Data provided
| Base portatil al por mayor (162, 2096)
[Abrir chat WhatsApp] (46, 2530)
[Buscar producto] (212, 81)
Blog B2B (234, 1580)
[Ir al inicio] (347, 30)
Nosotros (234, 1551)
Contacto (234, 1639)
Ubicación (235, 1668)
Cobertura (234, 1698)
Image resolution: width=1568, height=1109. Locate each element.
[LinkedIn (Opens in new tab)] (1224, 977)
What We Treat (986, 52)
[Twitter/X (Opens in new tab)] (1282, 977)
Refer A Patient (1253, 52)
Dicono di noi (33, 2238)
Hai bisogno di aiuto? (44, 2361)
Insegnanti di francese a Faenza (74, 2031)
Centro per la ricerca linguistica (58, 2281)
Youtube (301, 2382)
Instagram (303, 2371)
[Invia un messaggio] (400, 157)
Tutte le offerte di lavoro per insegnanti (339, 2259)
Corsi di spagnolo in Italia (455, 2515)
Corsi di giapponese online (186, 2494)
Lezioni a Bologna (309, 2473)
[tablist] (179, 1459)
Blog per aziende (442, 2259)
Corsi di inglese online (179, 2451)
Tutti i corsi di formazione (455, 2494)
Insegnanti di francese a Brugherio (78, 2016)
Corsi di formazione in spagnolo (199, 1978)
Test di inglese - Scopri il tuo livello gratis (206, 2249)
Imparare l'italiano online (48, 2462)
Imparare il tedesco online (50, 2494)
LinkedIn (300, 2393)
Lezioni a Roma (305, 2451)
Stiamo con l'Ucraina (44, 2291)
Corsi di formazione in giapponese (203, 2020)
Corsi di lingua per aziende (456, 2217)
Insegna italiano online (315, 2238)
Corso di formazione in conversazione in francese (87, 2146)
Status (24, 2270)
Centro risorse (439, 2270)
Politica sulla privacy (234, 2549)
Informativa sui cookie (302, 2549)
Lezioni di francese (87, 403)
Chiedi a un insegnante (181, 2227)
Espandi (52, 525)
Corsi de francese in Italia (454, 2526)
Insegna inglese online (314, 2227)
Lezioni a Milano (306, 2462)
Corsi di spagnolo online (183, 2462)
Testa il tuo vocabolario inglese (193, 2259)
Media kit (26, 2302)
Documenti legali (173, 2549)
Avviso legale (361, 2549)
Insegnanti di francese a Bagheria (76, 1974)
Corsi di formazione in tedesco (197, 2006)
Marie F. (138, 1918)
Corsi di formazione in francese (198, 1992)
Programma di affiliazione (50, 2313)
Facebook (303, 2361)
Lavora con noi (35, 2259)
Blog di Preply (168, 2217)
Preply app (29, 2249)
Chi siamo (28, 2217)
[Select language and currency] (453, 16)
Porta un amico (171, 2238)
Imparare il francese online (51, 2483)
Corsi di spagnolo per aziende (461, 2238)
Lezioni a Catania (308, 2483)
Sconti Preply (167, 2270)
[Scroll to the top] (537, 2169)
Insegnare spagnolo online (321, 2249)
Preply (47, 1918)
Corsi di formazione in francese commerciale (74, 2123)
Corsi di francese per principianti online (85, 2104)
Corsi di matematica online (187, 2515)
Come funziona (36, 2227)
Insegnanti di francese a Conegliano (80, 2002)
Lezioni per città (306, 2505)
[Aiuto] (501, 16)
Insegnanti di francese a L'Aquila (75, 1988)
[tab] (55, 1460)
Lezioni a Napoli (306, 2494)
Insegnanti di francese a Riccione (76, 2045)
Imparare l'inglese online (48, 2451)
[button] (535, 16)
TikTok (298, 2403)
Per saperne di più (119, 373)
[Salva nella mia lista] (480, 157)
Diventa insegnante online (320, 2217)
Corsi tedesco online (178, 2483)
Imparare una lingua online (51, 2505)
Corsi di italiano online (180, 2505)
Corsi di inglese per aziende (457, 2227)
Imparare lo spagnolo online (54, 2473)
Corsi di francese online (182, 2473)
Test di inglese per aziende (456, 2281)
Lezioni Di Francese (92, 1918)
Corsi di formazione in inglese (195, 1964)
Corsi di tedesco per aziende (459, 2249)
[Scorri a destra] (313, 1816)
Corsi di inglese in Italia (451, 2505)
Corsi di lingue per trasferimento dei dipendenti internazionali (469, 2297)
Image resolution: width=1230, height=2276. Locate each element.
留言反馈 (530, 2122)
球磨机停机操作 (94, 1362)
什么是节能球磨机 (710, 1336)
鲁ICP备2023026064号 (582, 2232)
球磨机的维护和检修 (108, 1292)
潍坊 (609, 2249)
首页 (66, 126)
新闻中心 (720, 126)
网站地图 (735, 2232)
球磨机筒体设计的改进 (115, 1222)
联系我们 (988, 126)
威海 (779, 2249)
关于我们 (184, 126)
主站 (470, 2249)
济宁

To be done
Copy every line of the data above word for word, without any changes.

Output
| Base portatil al por mayor (162, 2096)
[Abrir chat WhatsApp] (46, 2530)
[Buscar producto] (212, 81)
Blog B2B (234, 1580)
[Ir al inicio] (347, 30)
Nosotros (234, 1551)
Contacto (234, 1639)
Ubicación (235, 1668)
Cobertura (234, 1698)
Image resolution: width=1568, height=1109. Locate each element.
[LinkedIn (Opens in new tab)] (1224, 977)
What We Treat (986, 52)
[Twitter/X (Opens in new tab)] (1282, 977)
Refer A Patient (1253, 52)
Dicono di noi (33, 2238)
Hai bisogno di aiuto? (44, 2361)
Insegnanti di francese a Faenza (74, 2031)
Centro per la ricerca linguistica (58, 2281)
Youtube (301, 2382)
Instagram (303, 2371)
[Invia un messaggio] (400, 157)
Tutte le offerte di lavoro per insegnanti (339, 2259)
Corsi di spagnolo in Italia (455, 2515)
Corsi di giapponese online (186, 2494)
Lezioni a Bologna (309, 2473)
[tablist] (179, 1459)
Blog per aziende (442, 2259)
Corsi di inglese online (179, 2451)
Tutti i corsi di formazione (455, 2494)
Insegnanti di francese a Brugherio (78, 2016)
Corsi di formazione in spagnolo (199, 1978)
Test di inglese - Scopri il tuo livello gratis (206, 2249)
Imparare l'italiano online (48, 2462)
Imparare il tedesco online (50, 2494)
LinkedIn (300, 2393)
Lezioni a Roma (305, 2451)
Stiamo con l'Ucraina (44, 2291)
Corsi di formazione in giapponese (203, 2020)
Corsi di lingua per aziende (456, 2217)
Insegna italiano online (315, 2238)
Corso di formazione in conversazione in francese (87, 2146)
Status (24, 2270)
Centro risorse (439, 2270)
Politica sulla privacy (234, 2549)
Informativa sui cookie (302, 2549)
Lezioni di francese (87, 403)
Chiedi a un insegnante (181, 2227)
Espandi (52, 525)
Corsi de francese in Italia (454, 2526)
Insegna inglese online (314, 2227)
Lezioni a Milano (306, 2462)
Corsi di spagnolo online (183, 2462)
Testa il tuo vocabolario inglese (193, 2259)
Media kit (26, 2302)
Documenti legali (173, 2549)
Avviso legale (361, 2549)
Insegnanti di francese a Bagheria (76, 1974)
Corsi di formazione in tedesco (197, 2006)
Marie F. (138, 1918)
Corsi di formazione in francese (198, 1992)
Programma di affiliazione (50, 2313)
Facebook (303, 2361)
Lavora con noi (35, 2259)
Blog di Preply (168, 2217)
Preply app (29, 2249)
Chi siamo (28, 2217)
[Select language and currency] (453, 16)
Porta un amico (171, 2238)
Imparare il francese online (51, 2483)
Corsi di spagnolo per aziende (461, 2238)
Lezioni a Catania (308, 2483)
Sconti Preply (167, 2270)
[Scroll to the top] (537, 2169)
Insegnare spagnolo online (321, 2249)
Preply (47, 1918)
Corsi di formazione in francese commerciale (74, 2123)
Corsi di francese per principianti online (85, 2104)
Corsi di matematica online (187, 2515)
Come funziona (36, 2227)
Insegnanti di francese a Conegliano (80, 2002)
Lezioni per città (306, 2505)
[Aiuto] (501, 16)
Insegnanti di francese a L'Aquila (75, 1988)
[tab] (55, 1460)
Lezioni a Napoli (306, 2494)
Insegnanti di francese a Riccione (76, 2045)
Imparare l'inglese online (48, 2451)
[button] (535, 16)
TikTok (298, 2403)
Per saperne di più (119, 373)
[Salva nella mia lista] (480, 157)
Diventa insegnante online (320, 2217)
Corsi tedesco online (178, 2483)
Imparare una lingua online (51, 2505)
Corsi di italiano online (180, 2505)
Corsi di inglese per aziende (457, 2227)
Imparare lo spagnolo online (54, 2473)
Corsi di francese online (182, 2473)
Test di inglese per aziende (456, 2281)
Lezioni Di Francese (92, 1918)
Corsi di formazione in inglese (195, 1964)
Corsi di tedesco per aziende (459, 2249)
[Scorri a destra] (313, 1816)
Corsi di inglese in Italia (451, 2505)
Corsi di lingue per trasferimento dei dipendenti internazionali (469, 2297)
Image resolution: width=1230, height=2276. Locate each element.
留言反馈 (530, 2122)
球磨机停机操作 (94, 1362)
什么是节能球磨机 (710, 1336)
鲁ICP备2023026064号 (582, 2232)
球磨机的维护和检修 (108, 1292)
潍坊 (609, 2249)
首页 (66, 126)
新闻中心 (720, 126)
网站地图 (735, 2232)
球磨机筒体设计的改进 (115, 1222)
联系我们 (988, 126)
威海 (779, 2249)
关于我们 (184, 126)
主站 (470, 2249)
济宁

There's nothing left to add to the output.